## TASK ITEM
Each line from the start of the data below through the one containing "The width and height of the screenshot is (1372, 880)." must be reproduced exactly.

## DATA TO USE
+ + + + + + +
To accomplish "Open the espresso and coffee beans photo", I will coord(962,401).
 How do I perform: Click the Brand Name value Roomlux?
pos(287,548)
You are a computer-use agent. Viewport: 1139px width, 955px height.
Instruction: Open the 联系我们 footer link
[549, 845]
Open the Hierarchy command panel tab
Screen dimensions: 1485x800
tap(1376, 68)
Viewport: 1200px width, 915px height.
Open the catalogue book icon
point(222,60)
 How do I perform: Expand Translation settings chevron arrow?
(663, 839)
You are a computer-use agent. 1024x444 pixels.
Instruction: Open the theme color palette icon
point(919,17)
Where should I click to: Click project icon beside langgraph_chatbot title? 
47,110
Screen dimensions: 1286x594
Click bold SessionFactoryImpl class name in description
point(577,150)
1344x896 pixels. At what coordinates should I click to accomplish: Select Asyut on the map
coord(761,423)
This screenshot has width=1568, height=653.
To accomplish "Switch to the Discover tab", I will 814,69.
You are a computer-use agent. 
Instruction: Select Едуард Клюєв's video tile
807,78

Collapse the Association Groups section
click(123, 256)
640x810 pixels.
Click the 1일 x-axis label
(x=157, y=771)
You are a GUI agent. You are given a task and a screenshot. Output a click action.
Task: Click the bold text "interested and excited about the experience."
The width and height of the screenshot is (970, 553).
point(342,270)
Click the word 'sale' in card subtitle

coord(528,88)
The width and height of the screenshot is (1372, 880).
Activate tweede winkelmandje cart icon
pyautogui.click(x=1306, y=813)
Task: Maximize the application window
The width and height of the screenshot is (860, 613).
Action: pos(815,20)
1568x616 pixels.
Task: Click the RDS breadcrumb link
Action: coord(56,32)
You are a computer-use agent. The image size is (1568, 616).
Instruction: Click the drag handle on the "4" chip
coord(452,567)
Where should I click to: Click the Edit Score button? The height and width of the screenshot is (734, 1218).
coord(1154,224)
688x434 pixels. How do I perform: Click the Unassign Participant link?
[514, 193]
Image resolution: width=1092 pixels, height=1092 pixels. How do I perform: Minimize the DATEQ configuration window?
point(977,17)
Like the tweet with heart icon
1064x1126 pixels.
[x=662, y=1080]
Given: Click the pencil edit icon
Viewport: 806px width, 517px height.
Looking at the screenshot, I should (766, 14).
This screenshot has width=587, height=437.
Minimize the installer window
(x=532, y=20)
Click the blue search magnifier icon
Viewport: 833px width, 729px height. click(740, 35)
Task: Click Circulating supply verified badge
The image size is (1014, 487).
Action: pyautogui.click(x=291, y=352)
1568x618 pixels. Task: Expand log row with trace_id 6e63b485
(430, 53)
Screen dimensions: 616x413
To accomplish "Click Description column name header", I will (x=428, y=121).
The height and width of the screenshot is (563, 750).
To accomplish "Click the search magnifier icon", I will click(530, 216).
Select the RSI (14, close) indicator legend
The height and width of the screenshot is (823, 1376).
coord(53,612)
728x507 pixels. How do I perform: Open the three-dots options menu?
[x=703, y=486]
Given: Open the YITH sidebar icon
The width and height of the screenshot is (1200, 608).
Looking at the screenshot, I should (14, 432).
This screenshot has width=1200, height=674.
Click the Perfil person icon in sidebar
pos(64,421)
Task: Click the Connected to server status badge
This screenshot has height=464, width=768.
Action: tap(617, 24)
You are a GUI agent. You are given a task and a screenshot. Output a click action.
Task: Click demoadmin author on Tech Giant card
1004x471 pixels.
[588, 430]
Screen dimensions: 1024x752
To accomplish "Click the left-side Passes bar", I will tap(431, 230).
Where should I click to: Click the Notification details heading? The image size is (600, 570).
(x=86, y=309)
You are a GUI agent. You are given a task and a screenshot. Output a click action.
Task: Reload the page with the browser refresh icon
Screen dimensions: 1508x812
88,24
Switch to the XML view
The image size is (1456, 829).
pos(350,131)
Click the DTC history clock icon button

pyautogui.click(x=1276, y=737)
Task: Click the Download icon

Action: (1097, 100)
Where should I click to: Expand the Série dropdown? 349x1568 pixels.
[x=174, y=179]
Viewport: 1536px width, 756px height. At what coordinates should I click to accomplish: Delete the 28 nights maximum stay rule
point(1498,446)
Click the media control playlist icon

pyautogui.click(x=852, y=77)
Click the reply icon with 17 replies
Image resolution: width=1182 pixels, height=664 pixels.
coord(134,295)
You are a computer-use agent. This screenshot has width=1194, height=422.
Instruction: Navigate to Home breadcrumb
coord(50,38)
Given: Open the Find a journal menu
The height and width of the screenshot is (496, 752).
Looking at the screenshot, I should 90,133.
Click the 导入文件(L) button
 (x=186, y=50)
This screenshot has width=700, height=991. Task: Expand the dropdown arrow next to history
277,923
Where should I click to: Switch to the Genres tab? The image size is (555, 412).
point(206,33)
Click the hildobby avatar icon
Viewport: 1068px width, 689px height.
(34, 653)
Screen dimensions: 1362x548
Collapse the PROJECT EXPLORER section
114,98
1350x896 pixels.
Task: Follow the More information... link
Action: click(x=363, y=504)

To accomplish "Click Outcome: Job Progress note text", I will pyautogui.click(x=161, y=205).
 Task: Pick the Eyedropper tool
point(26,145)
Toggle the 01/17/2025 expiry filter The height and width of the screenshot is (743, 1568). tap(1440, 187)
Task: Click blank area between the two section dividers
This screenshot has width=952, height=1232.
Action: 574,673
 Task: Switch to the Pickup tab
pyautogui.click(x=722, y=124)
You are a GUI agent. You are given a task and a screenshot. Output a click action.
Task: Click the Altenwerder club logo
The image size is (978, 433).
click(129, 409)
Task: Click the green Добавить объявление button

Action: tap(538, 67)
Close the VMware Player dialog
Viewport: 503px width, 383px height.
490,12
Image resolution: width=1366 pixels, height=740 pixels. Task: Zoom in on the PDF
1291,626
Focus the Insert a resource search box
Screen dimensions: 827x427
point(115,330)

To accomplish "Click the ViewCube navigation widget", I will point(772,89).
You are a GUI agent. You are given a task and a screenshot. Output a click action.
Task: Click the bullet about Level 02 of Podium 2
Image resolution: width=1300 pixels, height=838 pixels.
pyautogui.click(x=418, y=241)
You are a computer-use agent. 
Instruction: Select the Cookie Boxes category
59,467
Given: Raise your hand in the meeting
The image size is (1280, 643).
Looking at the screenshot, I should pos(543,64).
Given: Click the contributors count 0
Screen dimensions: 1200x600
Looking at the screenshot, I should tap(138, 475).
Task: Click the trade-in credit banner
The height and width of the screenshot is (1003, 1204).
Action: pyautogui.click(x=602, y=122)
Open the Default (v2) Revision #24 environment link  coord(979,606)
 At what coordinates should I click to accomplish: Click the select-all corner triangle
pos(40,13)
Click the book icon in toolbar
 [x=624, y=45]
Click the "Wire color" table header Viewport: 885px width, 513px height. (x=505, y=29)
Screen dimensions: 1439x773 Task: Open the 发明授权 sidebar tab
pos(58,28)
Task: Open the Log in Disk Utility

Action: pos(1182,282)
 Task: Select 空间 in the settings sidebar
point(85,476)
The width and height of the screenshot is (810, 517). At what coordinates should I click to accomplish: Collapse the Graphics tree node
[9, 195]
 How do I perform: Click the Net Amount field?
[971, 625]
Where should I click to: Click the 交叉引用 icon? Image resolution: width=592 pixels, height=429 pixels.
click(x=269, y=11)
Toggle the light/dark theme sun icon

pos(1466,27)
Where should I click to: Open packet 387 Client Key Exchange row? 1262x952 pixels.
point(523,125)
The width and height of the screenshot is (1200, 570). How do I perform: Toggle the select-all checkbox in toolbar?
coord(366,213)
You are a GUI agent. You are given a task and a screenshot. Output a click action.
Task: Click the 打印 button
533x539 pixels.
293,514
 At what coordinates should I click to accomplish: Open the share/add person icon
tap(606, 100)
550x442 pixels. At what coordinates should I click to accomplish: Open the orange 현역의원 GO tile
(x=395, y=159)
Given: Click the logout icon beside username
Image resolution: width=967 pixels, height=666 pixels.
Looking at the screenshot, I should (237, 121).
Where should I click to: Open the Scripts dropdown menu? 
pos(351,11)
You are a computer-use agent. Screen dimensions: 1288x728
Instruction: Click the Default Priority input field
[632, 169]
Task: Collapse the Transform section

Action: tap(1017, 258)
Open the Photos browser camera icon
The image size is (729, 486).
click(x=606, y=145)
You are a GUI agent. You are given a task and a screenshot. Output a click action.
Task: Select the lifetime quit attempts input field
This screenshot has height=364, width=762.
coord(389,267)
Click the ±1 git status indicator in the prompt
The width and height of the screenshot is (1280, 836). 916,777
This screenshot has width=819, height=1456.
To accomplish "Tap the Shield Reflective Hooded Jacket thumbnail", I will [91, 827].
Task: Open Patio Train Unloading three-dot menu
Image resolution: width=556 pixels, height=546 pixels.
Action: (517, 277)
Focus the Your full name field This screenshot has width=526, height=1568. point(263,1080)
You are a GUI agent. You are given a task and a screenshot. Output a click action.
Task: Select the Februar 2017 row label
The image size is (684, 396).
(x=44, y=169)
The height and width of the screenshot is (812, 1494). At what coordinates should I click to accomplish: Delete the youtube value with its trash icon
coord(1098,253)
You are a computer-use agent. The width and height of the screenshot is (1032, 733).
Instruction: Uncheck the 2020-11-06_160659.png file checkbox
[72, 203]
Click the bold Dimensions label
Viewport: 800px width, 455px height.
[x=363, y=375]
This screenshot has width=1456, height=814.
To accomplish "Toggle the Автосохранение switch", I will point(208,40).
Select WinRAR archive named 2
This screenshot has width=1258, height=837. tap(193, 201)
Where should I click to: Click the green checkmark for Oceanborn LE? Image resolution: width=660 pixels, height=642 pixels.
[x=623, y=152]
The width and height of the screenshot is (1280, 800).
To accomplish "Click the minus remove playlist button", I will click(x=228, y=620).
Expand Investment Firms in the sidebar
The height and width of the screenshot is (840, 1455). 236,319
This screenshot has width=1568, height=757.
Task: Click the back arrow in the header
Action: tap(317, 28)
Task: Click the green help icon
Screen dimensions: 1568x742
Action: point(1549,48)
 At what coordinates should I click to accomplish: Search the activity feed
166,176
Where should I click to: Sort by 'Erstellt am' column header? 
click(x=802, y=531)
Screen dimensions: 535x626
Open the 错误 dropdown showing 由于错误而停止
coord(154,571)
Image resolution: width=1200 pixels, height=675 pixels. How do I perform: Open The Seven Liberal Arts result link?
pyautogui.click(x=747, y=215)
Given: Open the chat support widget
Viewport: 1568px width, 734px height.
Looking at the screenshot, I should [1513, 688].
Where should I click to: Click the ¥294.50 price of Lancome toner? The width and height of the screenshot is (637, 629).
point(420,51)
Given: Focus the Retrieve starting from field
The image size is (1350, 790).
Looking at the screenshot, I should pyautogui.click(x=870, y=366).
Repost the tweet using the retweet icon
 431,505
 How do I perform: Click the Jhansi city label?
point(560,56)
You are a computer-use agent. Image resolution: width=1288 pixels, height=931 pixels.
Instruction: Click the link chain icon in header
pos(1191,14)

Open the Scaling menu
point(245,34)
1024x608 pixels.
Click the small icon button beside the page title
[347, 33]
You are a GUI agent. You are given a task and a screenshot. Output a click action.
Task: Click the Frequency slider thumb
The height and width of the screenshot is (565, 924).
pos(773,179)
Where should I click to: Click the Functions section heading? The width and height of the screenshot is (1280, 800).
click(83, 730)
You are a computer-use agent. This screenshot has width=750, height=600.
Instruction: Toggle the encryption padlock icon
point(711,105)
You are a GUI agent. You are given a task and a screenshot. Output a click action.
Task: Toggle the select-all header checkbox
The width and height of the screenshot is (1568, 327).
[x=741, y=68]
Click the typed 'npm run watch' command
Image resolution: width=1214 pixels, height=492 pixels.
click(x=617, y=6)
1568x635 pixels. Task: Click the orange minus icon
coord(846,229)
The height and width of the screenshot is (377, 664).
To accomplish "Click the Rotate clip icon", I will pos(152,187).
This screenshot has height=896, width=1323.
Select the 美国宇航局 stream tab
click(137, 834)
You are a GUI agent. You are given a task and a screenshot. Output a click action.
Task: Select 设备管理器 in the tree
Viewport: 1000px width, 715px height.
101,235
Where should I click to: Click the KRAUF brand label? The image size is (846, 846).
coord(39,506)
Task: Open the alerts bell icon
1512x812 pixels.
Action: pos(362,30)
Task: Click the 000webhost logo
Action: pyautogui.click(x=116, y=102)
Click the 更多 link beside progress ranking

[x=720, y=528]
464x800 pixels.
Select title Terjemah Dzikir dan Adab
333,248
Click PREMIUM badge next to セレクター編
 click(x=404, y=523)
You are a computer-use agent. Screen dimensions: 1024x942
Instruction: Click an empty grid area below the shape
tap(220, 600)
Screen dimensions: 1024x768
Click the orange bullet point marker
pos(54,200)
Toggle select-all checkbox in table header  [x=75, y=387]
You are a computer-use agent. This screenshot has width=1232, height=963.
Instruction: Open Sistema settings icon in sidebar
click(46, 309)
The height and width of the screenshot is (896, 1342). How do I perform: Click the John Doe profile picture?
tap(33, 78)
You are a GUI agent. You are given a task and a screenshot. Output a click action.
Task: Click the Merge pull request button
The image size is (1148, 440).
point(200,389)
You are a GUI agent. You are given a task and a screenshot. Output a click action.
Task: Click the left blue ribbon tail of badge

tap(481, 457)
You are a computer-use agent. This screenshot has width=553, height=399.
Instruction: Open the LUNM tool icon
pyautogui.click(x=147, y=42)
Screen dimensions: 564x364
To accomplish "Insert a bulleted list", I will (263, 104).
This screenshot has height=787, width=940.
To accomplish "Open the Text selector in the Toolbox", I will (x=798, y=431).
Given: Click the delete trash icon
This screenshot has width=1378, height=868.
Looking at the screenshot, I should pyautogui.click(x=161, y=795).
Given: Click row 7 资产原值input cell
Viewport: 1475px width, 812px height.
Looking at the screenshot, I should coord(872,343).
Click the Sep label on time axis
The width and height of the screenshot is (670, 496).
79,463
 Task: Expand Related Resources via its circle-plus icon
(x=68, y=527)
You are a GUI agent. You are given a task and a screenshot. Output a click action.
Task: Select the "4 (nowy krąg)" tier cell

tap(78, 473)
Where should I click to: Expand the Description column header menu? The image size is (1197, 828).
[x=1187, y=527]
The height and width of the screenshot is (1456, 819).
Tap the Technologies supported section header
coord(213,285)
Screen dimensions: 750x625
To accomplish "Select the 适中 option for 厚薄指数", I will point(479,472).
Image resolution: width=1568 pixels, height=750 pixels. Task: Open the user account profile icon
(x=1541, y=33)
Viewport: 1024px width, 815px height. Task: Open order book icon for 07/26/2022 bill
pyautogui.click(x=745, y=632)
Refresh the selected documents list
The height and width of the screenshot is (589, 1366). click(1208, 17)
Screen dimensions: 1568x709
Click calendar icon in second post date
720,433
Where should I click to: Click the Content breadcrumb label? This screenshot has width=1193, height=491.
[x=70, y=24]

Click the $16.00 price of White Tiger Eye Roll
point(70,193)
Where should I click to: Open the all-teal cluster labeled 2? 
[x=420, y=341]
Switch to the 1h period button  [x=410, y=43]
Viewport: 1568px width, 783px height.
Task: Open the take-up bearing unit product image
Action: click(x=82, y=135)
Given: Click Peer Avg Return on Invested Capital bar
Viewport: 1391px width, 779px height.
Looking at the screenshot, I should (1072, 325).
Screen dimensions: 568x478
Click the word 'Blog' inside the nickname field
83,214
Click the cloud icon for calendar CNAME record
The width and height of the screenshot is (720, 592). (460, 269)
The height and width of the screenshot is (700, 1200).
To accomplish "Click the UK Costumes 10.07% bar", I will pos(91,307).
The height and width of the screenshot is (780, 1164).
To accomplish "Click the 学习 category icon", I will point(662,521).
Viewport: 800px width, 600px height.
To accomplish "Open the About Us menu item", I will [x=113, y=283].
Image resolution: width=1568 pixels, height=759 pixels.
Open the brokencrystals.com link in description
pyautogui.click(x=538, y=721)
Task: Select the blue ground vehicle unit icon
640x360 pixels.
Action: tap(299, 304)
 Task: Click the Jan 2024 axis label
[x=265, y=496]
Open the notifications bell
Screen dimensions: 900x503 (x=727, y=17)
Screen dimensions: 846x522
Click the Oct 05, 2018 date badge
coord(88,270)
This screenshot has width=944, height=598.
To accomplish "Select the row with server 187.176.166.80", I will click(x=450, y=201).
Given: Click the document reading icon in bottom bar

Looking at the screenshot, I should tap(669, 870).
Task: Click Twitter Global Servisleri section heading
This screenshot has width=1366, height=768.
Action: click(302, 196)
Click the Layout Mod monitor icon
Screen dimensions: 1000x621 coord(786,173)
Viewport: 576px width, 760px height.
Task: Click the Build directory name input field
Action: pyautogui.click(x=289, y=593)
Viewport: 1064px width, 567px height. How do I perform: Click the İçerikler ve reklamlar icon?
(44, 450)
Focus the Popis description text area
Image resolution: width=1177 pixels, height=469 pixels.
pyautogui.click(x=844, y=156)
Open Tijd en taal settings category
+ + + + + + +
## EXERCISE OUTPUT
To accomplish "Open the espresso and coffee beans photo", I will coord(962,401).
 How do I perform: Click the Brand Name value Roomlux?
pos(287,548)
You are a computer-use agent. Viewport: 1139px width, 955px height.
Instruction: Open the 联系我们 footer link
[549, 845]
Open the Hierarchy command panel tab
Screen dimensions: 1485x800
tap(1376, 68)
Viewport: 1200px width, 915px height.
Open the catalogue book icon
point(222,60)
 How do I perform: Expand Translation settings chevron arrow?
(663, 839)
You are a computer-use agent. 1024x444 pixels.
Instruction: Open the theme color palette icon
point(919,17)
Where should I click to: Click project icon beside langgraph_chatbot title? 
47,110
Screen dimensions: 1286x594
Click bold SessionFactoryImpl class name in description
point(577,150)
1344x896 pixels. At what coordinates should I click to accomplish: Select Asyut on the map
coord(761,423)
This screenshot has width=1568, height=653.
To accomplish "Switch to the Discover tab", I will 814,69.
You are a computer-use agent. 
Instruction: Select Едуард Клюєв's video tile
807,78

Collapse the Association Groups section
click(123, 256)
640x810 pixels.
Click the 1일 x-axis label
(x=157, y=771)
You are a GUI agent. You are given a task and a screenshot. Output a click action.
Task: Click the bold text "interested and excited about the experience."
The width and height of the screenshot is (970, 553).
point(342,270)
Click the word 'sale' in card subtitle

coord(528,88)
The width and height of the screenshot is (1372, 880).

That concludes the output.